Key Points
Overview and Epidemiology
Atherosclerotic cardiovascular disease (ASCVD) encompasses coronary artery disease (CAD), cerebrovascular disease, and peripheral arterial disease (PAD) and is coded primarily under ICD‑10 I25.10 (atherosclerotic heart disease) and I63.9 (cerebral infarction, unspecified). In 2022, the United States recorded ≈ 1.1 million ASCVD deaths, representing 31 % of all mortality and a 2.3‑fold increase from 1990 (World Health Organization data). Globally, the 2021 Global Burden of Disease study estimated ≈ 126 million prevalent ASCVD cases, with an age‑standardized prevalence of 1,800 per 100,000 population.

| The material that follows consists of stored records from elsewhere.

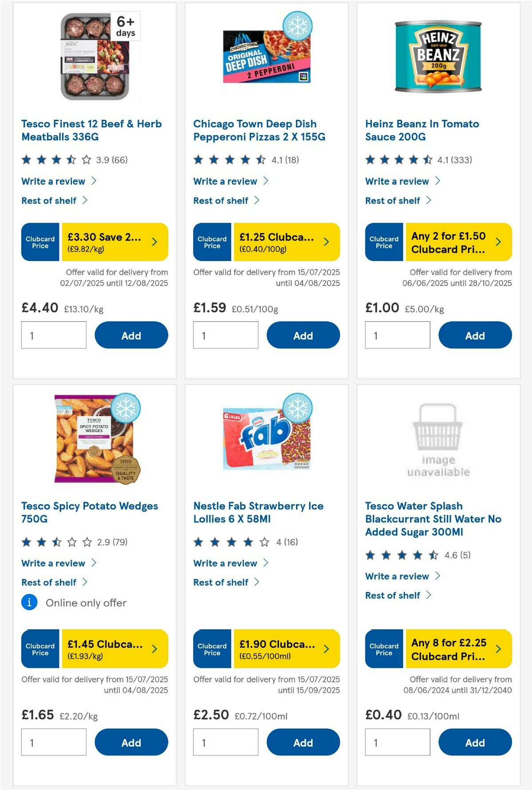
Task: Add Heinz Beanz In Tomato Sauce to basket
Action: coord(474,335)
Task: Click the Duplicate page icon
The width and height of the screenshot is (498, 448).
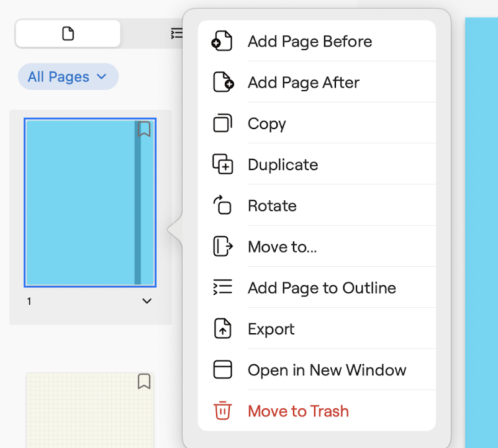Action: coord(222,164)
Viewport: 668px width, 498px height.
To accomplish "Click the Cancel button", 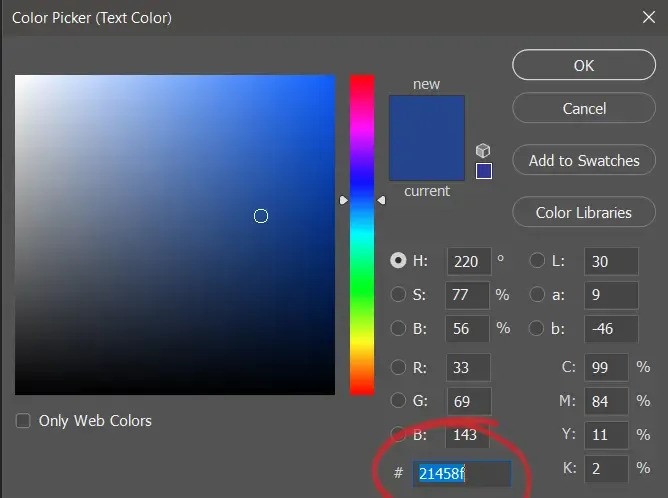I will [x=584, y=108].
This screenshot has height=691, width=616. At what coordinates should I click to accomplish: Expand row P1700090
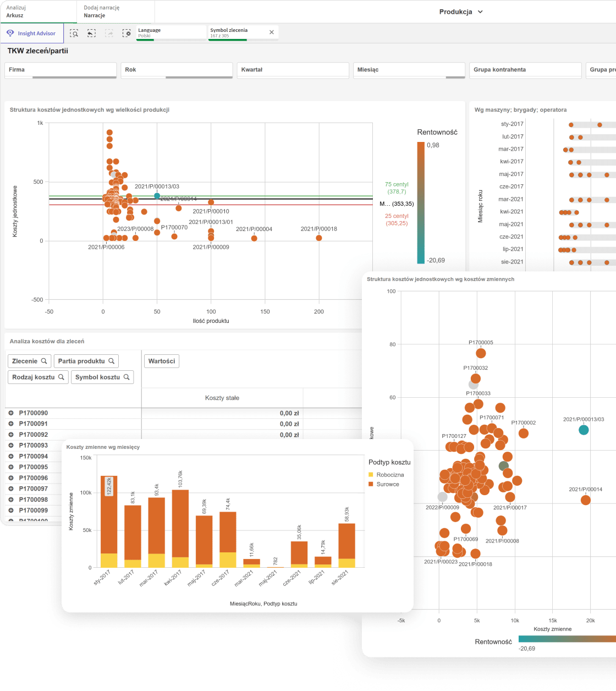point(11,413)
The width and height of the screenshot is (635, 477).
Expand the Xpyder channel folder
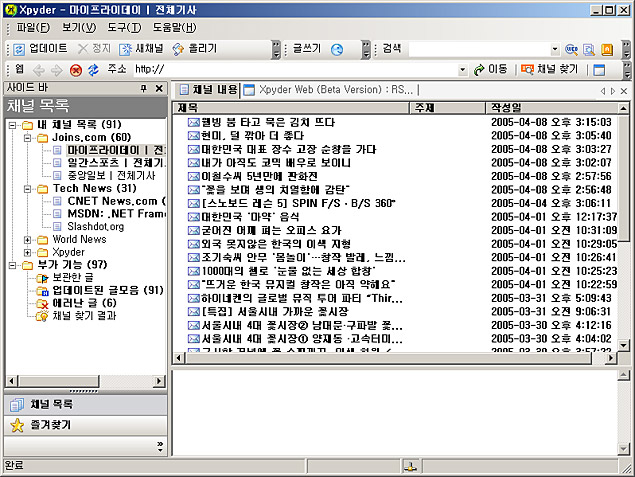pyautogui.click(x=27, y=253)
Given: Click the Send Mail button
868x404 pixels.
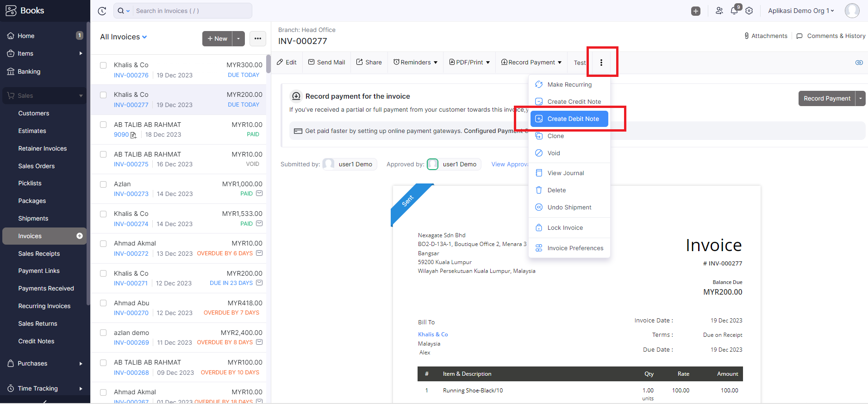Looking at the screenshot, I should pyautogui.click(x=327, y=63).
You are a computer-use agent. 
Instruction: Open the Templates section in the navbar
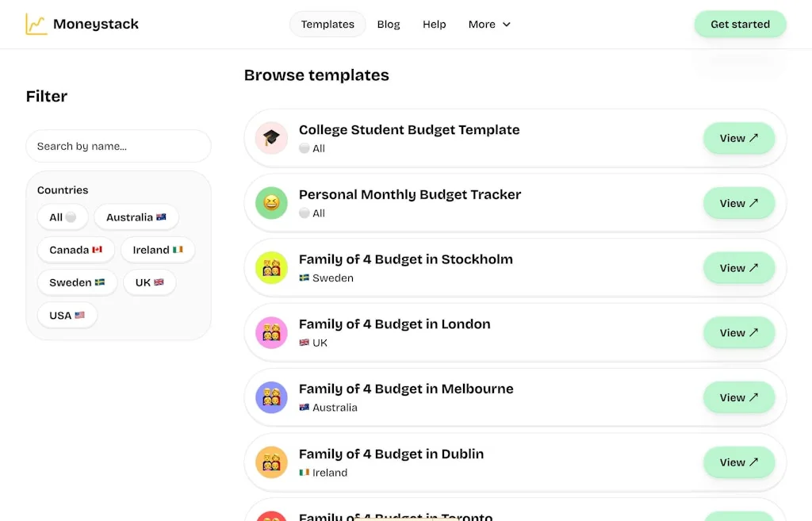coord(327,24)
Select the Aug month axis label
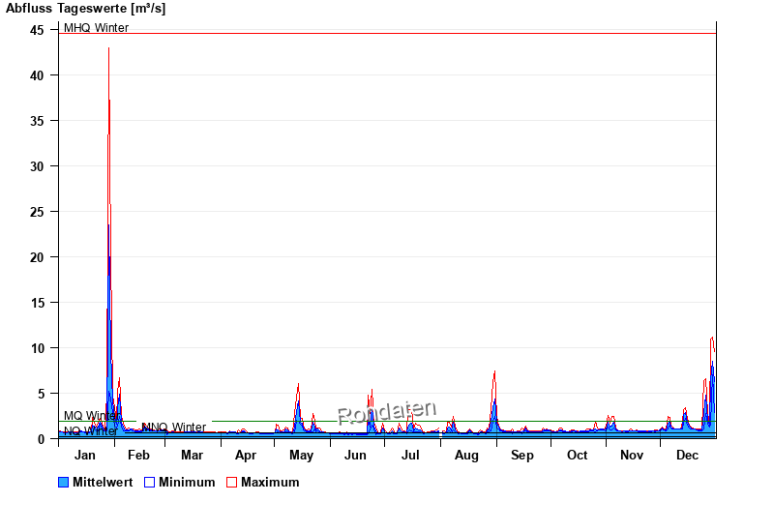Viewport: 774px width, 532px height. [x=466, y=456]
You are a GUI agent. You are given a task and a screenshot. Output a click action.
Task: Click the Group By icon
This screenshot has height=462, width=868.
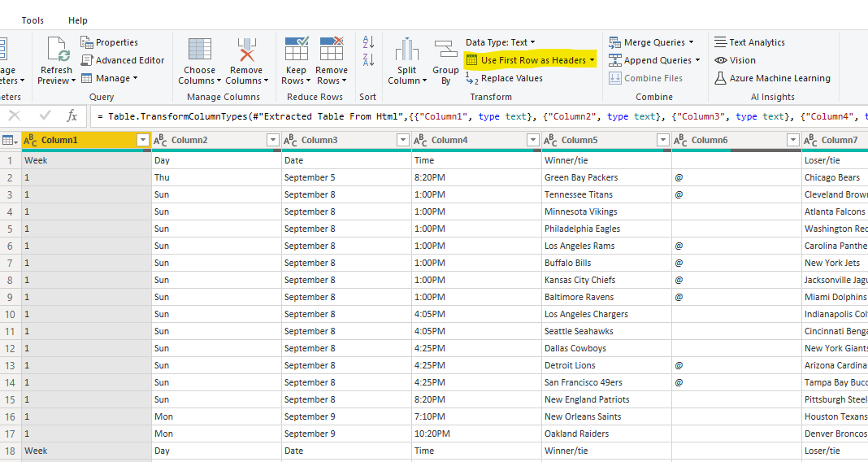pyautogui.click(x=445, y=50)
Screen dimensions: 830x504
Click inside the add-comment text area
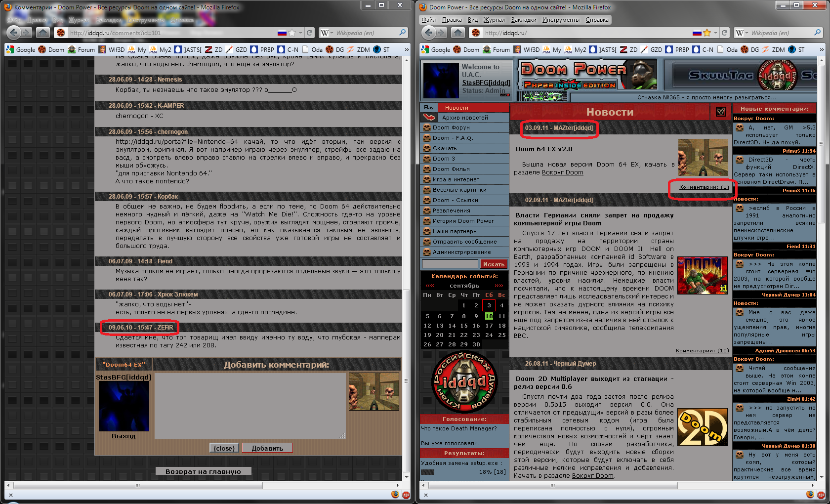(x=250, y=405)
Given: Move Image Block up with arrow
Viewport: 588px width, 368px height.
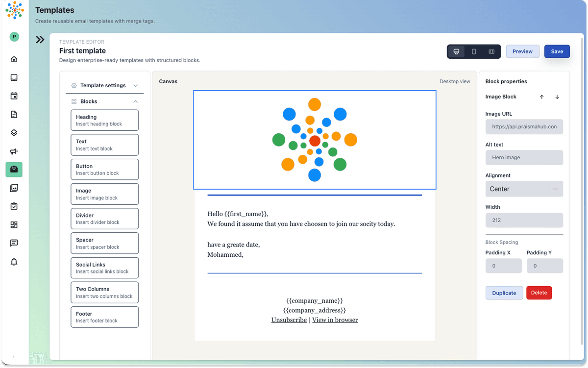Looking at the screenshot, I should coord(541,97).
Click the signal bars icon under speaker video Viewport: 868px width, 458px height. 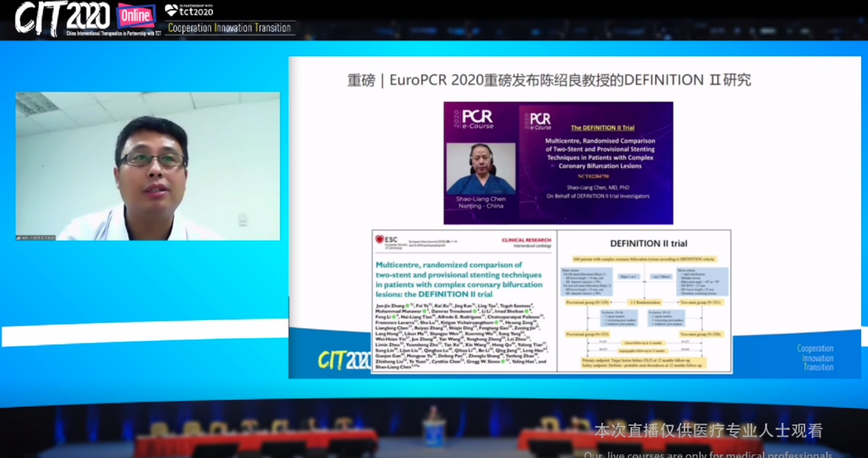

Age distribution shows a steep rise after age 45 years, with prevalence of 5 % in 45‑54‑year-olds, 12 % in 55‑64‑year-olds, and 28 % in ≥ 75‑year-olds. Men have a 1.4‑fold higher incidence than women before age 55, after which the sex gap narrows (male = 9.2 % vs. female = 7.8 % prevalence in 65‑74‑year-olds). Racial disparities are evident: African Americans experience a 1.6‑fold higher ASCVD mortality than non‑Hispanic whites (CDC 2021).
The economic burden of ASCVD in the United States reached $378 billion in 2022, comprising $202 billion in direct medical costs and $176 billion in indirect costs (lost productivity). Modifiable risk factors contribute the greatest attributable risk: smoking (relative risk RR = 2.5), hypertension (RR = 2.0), dyslipidemia (RR = 2.2), and diabetes mellitus (RR = 2.2). Non‑modifiable factors include age (RR = 3.1 per decade after 45 years), male sex (RR = 1.3), and family history of premature ASCVD (RR = 1.6).
Pathophysiology
Atorvastatin, a synthetic 2‑propyl‑4‑(4‑hydroxy‑3‑isopropylphenyl)‑5‑(1‑methoxy‑2‑propyl)‑1‑H‑pyrrole‑3‑carboxylic acid, competitively inhibits HMG‑CoA reductase, the rate‑limiting enzyme of cholesterol biosynthesis. Inhibition reduces intracellular hepatic cholesterol by ≈ 30‑40 %, prompting up‑regulation of LDL receptors (LDLR) on hepatocytes and accelerating clearance of circulating LDL‑C particles. The net LDL‑C reduction averages ≈ 50 % with the 80‑mg dose, translating to a mean absolute decline of 55 mg/dL (1.4 mmol/L) in patients with baseline LDL‑C ≥ 130 mg/dL.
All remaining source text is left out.